(Saved data entries)
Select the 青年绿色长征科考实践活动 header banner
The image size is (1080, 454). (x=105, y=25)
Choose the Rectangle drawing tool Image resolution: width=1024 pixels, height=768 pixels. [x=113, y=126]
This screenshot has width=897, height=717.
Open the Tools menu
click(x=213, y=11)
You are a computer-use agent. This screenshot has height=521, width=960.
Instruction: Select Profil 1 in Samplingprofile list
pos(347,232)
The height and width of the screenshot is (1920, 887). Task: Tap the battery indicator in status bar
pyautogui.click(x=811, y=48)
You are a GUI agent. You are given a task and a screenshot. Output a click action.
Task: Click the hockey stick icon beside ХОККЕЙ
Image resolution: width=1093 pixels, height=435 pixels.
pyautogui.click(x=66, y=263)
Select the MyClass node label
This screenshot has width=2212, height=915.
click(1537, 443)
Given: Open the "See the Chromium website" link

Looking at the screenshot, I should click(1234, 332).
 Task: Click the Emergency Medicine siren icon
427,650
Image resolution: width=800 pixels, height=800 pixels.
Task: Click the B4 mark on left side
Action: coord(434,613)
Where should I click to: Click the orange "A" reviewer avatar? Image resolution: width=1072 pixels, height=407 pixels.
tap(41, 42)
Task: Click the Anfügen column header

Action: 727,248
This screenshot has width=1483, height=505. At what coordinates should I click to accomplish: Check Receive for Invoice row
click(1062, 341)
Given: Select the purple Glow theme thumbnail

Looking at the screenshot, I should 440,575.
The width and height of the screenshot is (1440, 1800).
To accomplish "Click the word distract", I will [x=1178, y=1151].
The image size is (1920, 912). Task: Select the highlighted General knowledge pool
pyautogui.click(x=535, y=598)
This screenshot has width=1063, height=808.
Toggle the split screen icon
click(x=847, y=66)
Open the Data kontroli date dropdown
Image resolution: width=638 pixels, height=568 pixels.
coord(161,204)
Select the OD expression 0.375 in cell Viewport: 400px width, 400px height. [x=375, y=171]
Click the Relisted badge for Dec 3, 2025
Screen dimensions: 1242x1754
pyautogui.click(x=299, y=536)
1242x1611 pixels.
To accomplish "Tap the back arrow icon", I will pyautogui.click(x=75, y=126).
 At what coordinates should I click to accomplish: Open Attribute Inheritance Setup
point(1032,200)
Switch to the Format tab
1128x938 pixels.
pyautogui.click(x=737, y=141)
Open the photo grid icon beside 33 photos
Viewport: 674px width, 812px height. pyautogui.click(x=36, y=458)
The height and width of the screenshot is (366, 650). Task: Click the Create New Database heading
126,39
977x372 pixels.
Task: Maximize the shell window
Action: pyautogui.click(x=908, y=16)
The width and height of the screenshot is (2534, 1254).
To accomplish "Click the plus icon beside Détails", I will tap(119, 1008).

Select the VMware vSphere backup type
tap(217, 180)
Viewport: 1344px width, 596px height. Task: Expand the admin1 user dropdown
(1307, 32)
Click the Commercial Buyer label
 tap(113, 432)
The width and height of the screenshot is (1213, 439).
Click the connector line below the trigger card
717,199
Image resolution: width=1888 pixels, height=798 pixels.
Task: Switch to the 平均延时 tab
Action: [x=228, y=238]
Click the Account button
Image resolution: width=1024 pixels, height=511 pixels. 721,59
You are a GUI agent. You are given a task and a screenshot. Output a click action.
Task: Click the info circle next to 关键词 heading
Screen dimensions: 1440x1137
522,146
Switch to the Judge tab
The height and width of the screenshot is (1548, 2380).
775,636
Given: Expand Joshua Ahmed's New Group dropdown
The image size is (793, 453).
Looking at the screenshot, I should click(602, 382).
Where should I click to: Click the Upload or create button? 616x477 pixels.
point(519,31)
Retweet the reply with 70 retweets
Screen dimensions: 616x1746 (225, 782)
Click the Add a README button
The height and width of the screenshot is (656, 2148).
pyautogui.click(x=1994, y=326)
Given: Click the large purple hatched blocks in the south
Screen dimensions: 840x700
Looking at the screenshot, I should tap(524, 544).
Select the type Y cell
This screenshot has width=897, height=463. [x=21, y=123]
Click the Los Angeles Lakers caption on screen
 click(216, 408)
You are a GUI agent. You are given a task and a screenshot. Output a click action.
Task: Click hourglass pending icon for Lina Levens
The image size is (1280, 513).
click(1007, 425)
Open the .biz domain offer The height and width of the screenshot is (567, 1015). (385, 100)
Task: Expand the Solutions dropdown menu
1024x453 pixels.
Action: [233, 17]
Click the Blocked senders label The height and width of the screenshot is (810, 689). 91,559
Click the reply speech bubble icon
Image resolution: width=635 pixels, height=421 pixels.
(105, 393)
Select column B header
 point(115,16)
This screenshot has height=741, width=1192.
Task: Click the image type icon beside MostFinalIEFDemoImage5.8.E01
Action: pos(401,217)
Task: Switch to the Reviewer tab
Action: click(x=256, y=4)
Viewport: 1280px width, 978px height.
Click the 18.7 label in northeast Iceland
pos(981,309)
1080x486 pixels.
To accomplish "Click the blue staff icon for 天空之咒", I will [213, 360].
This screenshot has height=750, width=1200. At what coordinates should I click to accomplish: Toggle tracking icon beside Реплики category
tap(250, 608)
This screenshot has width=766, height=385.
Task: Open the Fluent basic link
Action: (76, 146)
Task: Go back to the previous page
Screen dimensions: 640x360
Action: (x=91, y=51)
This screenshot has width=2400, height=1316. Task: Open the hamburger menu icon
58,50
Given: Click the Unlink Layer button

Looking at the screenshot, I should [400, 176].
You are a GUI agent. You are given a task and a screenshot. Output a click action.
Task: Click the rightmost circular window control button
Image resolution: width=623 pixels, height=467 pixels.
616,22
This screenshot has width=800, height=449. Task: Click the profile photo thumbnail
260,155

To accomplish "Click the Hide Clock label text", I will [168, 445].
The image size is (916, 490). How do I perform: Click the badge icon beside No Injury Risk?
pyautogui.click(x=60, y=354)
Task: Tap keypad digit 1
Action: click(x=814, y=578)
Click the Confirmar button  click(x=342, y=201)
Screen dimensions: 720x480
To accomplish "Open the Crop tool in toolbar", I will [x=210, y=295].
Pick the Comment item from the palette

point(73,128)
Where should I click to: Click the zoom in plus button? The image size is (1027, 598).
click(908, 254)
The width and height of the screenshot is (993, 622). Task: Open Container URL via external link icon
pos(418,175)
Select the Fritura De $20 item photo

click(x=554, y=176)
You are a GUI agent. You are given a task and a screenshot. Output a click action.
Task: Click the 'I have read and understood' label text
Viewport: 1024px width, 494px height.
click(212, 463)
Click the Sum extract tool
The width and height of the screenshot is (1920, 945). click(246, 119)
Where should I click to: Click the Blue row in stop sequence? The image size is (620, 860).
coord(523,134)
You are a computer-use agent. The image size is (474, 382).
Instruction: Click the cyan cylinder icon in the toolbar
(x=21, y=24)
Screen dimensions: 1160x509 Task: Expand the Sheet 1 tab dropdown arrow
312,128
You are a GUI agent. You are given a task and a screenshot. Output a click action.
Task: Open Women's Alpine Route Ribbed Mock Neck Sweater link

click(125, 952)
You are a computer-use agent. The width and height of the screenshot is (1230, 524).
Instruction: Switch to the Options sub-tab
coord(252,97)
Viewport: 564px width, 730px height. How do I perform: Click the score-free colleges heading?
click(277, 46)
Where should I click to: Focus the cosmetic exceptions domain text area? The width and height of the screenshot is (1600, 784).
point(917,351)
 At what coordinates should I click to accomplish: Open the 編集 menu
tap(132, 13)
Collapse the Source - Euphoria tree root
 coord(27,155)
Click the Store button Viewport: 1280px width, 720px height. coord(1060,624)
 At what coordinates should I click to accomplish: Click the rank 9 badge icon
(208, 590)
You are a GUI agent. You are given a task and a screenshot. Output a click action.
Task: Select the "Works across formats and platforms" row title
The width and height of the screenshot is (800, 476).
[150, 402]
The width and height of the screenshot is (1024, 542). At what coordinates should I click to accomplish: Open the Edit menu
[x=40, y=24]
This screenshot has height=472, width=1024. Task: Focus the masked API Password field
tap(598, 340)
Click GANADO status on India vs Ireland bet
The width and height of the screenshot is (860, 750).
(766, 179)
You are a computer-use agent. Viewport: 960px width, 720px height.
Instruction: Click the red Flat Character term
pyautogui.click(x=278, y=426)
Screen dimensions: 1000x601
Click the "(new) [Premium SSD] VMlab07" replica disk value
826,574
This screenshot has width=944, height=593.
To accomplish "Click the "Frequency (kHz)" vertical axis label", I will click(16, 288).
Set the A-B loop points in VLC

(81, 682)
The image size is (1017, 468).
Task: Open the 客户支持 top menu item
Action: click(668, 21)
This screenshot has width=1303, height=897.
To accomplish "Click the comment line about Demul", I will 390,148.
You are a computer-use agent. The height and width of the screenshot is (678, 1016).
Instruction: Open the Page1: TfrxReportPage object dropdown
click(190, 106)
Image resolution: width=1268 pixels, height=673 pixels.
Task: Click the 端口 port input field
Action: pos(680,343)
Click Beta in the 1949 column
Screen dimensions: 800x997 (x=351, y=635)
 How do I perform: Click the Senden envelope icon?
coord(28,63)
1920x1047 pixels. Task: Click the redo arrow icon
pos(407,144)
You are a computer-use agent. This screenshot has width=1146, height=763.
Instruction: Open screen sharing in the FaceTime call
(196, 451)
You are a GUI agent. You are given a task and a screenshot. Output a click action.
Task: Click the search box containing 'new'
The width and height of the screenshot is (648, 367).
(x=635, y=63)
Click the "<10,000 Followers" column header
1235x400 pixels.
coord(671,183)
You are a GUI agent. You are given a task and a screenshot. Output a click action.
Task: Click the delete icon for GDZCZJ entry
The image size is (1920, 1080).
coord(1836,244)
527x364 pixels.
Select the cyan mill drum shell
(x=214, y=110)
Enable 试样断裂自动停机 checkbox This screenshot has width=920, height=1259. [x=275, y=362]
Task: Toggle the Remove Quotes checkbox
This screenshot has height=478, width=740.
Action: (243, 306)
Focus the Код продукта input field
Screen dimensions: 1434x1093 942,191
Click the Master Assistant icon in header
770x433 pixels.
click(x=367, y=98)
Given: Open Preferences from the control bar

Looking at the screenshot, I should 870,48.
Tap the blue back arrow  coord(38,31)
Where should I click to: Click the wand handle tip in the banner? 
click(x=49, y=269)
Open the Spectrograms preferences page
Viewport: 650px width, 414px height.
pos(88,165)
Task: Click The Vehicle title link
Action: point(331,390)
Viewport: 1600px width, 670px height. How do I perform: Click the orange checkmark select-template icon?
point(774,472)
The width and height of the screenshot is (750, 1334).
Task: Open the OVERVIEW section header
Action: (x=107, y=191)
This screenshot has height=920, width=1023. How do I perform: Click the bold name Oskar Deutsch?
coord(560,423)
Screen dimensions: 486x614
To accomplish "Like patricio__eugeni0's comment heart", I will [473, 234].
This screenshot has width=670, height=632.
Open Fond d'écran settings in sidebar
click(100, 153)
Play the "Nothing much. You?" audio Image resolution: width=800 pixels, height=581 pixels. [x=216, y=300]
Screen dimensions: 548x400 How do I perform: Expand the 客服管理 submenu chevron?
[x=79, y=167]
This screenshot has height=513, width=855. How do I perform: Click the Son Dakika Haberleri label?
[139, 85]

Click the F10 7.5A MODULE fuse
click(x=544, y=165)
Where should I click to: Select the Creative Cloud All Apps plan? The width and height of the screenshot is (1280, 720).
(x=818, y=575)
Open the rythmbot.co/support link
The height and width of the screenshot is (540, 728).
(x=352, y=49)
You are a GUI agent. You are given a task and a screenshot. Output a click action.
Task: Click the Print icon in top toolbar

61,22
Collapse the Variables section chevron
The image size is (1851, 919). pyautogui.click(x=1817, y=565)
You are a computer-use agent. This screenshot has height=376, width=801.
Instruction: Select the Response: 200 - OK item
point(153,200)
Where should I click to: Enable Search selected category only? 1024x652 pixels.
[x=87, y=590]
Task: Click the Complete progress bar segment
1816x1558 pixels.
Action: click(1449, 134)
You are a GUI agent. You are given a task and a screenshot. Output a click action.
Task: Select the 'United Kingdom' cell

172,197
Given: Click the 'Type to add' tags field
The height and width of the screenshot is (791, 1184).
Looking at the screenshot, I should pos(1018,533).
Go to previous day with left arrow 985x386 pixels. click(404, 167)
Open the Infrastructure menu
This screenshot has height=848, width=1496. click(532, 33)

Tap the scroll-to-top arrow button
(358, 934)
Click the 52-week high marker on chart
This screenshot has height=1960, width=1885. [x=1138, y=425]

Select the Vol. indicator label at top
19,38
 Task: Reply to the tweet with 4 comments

### TASK BRIEF
If a line of the entries contains the string "checkbox", it counts; report how many such lines there are, as a bare number.

### YOUR SOLUTION
2